In the end, Beyaz appeared on Kanal D again, apologizing:

“I am a son of a police officer. Whatever the entire Turkish nation thinks about that place [Turkey’s predominantly Kurdish southeast], I also have the same thoughts. Of course, with all our hearts and souls, we want the terrorist organization to lay down its arms and this issue to be resolved as soon as possible. May Allah make it easy for all of our security forces in the southeast. We are on the side of our state and our nation.”

Finally, the police found the “criminal.” Ayse Celik, the art teacher who phoned in, is now being prosecuted for “making propaganda for the terrorist organization”. Eleven lawyers in the province of Antep who declared their support for the Celik’s message are also being prosecuted for “terrorist propaganda.”

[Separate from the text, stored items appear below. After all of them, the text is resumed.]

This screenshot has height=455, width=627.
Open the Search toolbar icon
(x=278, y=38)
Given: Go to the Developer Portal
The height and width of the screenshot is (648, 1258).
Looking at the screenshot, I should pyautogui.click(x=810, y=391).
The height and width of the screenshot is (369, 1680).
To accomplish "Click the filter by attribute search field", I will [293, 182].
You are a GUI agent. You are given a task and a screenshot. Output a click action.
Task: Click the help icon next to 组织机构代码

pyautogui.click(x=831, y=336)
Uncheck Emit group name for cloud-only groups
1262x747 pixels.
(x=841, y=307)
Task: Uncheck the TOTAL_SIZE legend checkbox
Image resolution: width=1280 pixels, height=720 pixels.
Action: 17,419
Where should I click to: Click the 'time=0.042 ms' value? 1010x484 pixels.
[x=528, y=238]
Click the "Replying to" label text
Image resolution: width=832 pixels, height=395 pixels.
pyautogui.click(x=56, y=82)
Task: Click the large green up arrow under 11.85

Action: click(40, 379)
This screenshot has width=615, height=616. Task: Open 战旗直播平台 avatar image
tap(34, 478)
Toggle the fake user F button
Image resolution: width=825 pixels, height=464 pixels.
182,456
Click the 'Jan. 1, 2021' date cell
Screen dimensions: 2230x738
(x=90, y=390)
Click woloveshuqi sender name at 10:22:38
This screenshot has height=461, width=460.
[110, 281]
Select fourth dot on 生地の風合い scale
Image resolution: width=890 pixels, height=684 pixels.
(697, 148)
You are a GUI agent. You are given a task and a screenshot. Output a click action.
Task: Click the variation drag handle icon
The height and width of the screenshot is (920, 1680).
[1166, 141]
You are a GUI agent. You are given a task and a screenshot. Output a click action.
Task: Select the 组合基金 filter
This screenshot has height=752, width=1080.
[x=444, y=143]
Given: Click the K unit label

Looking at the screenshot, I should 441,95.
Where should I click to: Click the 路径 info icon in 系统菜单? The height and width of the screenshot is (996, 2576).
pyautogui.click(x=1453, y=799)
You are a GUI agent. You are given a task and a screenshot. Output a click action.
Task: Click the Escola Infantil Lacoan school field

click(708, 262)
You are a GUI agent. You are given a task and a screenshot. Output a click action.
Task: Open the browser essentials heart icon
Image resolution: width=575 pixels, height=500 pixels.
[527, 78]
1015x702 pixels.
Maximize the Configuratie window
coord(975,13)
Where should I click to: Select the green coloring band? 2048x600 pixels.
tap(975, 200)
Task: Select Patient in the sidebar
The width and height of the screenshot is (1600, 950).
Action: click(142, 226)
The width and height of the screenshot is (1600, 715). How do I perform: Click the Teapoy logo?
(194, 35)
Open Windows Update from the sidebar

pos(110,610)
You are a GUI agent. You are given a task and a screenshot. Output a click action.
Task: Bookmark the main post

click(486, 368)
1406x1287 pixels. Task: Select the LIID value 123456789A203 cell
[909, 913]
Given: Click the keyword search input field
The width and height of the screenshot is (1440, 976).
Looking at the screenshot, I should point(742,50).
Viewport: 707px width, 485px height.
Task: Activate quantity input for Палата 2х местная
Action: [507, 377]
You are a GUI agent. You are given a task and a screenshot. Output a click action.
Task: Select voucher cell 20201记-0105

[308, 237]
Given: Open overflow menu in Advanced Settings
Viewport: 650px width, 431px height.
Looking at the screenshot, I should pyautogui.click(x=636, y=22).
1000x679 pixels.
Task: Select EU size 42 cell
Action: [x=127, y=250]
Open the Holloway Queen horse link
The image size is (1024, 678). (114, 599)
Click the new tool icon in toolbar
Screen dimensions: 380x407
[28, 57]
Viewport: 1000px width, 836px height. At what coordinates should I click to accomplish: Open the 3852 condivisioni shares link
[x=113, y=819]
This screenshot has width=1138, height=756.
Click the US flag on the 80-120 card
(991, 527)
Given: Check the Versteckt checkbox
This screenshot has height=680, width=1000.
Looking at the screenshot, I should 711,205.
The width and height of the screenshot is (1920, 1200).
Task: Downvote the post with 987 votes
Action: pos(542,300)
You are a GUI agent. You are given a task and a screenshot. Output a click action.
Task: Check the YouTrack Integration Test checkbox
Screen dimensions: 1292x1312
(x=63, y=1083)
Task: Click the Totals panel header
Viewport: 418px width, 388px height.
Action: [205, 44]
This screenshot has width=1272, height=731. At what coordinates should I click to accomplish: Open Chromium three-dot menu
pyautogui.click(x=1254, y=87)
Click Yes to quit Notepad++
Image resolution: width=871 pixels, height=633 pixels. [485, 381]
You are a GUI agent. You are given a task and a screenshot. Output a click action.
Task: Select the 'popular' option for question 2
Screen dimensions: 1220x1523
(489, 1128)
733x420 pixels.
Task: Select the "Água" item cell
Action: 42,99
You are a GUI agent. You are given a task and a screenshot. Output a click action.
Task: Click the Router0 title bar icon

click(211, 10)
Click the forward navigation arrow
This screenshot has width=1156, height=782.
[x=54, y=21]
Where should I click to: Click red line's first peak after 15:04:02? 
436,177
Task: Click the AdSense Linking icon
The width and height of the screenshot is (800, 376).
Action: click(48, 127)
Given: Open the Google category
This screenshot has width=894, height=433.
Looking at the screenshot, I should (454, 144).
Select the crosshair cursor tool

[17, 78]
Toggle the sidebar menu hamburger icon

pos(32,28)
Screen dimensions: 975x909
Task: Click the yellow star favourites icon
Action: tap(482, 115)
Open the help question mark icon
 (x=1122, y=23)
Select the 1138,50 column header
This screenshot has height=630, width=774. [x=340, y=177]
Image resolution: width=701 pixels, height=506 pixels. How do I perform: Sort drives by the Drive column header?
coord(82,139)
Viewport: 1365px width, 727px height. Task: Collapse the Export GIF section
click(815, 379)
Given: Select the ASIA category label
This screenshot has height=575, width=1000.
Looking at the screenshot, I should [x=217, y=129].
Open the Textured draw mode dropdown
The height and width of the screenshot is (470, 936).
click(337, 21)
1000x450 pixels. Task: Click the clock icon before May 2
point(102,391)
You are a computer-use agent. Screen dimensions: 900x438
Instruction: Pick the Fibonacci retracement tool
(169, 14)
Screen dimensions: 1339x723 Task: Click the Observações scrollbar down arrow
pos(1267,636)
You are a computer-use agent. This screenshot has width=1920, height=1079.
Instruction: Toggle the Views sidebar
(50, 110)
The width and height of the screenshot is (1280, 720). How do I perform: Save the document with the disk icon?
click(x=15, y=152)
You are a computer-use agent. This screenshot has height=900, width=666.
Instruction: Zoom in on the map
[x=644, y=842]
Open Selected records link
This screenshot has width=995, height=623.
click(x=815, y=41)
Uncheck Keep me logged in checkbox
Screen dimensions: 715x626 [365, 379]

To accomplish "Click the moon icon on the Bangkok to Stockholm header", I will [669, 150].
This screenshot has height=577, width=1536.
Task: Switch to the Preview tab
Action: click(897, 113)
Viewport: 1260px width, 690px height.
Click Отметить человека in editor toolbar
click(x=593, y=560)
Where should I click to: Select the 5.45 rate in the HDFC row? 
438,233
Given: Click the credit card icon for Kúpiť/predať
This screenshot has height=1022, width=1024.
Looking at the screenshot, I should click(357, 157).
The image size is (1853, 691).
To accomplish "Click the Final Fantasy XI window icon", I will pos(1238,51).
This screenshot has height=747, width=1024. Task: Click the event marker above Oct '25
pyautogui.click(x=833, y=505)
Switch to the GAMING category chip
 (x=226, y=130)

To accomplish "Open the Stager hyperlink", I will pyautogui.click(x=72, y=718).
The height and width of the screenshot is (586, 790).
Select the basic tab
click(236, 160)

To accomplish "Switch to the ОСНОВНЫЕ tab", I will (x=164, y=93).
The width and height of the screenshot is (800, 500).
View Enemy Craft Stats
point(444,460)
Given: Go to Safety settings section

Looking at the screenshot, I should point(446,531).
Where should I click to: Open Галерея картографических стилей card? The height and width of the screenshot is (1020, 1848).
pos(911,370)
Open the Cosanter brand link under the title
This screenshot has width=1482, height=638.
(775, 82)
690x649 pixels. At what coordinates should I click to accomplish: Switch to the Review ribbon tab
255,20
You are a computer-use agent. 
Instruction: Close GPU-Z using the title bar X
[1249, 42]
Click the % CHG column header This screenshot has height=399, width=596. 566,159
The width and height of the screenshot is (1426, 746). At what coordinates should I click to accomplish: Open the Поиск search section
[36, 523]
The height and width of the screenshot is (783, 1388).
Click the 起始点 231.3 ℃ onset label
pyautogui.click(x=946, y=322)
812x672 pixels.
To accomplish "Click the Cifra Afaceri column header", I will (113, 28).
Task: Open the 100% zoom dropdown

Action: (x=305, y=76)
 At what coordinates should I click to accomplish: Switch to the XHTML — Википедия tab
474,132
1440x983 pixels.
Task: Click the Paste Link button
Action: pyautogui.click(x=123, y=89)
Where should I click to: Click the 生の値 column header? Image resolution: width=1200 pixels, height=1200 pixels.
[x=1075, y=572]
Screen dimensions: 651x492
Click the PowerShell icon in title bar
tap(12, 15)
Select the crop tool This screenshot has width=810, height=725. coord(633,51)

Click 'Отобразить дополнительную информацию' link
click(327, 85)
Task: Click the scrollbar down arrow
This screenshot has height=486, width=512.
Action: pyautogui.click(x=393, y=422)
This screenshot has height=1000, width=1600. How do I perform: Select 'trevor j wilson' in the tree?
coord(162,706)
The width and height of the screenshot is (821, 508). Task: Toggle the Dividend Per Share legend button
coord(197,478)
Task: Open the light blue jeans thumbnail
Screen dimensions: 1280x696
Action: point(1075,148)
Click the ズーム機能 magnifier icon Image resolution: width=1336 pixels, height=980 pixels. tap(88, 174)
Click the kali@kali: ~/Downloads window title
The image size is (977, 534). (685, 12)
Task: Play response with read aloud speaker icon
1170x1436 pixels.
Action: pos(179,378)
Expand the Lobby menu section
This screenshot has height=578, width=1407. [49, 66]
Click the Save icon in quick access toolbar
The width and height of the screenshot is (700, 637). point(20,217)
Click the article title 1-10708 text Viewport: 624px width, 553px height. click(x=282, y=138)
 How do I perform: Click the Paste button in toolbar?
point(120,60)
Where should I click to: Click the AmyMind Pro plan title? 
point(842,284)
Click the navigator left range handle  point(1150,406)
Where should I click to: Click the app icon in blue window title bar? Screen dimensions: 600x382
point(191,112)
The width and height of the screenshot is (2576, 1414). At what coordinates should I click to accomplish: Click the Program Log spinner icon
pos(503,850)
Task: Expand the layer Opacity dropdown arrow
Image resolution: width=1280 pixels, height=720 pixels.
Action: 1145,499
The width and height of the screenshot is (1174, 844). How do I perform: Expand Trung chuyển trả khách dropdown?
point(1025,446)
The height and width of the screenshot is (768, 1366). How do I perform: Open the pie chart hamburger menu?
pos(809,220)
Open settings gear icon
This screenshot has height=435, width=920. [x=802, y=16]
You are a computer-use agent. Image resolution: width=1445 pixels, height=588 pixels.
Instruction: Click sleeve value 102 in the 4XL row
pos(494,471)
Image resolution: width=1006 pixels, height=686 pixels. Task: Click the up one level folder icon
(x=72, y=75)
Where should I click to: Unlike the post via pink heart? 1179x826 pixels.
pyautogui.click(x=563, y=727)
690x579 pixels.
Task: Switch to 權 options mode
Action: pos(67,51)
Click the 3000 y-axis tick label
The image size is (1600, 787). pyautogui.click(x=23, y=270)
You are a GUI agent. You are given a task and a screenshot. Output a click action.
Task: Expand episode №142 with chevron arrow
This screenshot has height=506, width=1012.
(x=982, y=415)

This is the level of political and social pressure that a TV personality — who has had nothing to do with political activism throughout his entire career — is exposed to, in response to the most innocent and humanitarian wishes for peace uttered by a caller on his show. Imagine the enormity of the pressure on Kurds and journalists who try to expose the real crimes Turkey is committing against its Kurdish minority.

Uzay Bulut is a Turkish journalist based in Ankara

[1] On January 10, which marks the Working Journalists Day in Turkey, Murat Verim, a Kurdish reporter of Dicle News Agency (DIHA), was detained following a police raid on his home in Mardin’s Dargecit district. On January 12, gendarmerie special operations forces attacked Mursel Coban, a journalist and photographer, as he was reporting on the funeral of the youths murdered in the Sur district of Diyarbakir. Coban said that the police beat him and tried to detain him, while threatening him with “disappearance.”

[2] In 2014, Turkey ranked 154 in the list. “Turkey’s rise in the index must be put in context,” wrote Reporters Without Borders. “It was due above all to the conditional release in 2014 of around 40 imprisoned journalists who nonetheless continue to face prosecution and could be detained again at any time.

[3] In another mass arrest on December 20, 2011, 58 people (many of whom were Kurdish journalists) were taken into custody in a police raid on their offices or houses in 8 provinces.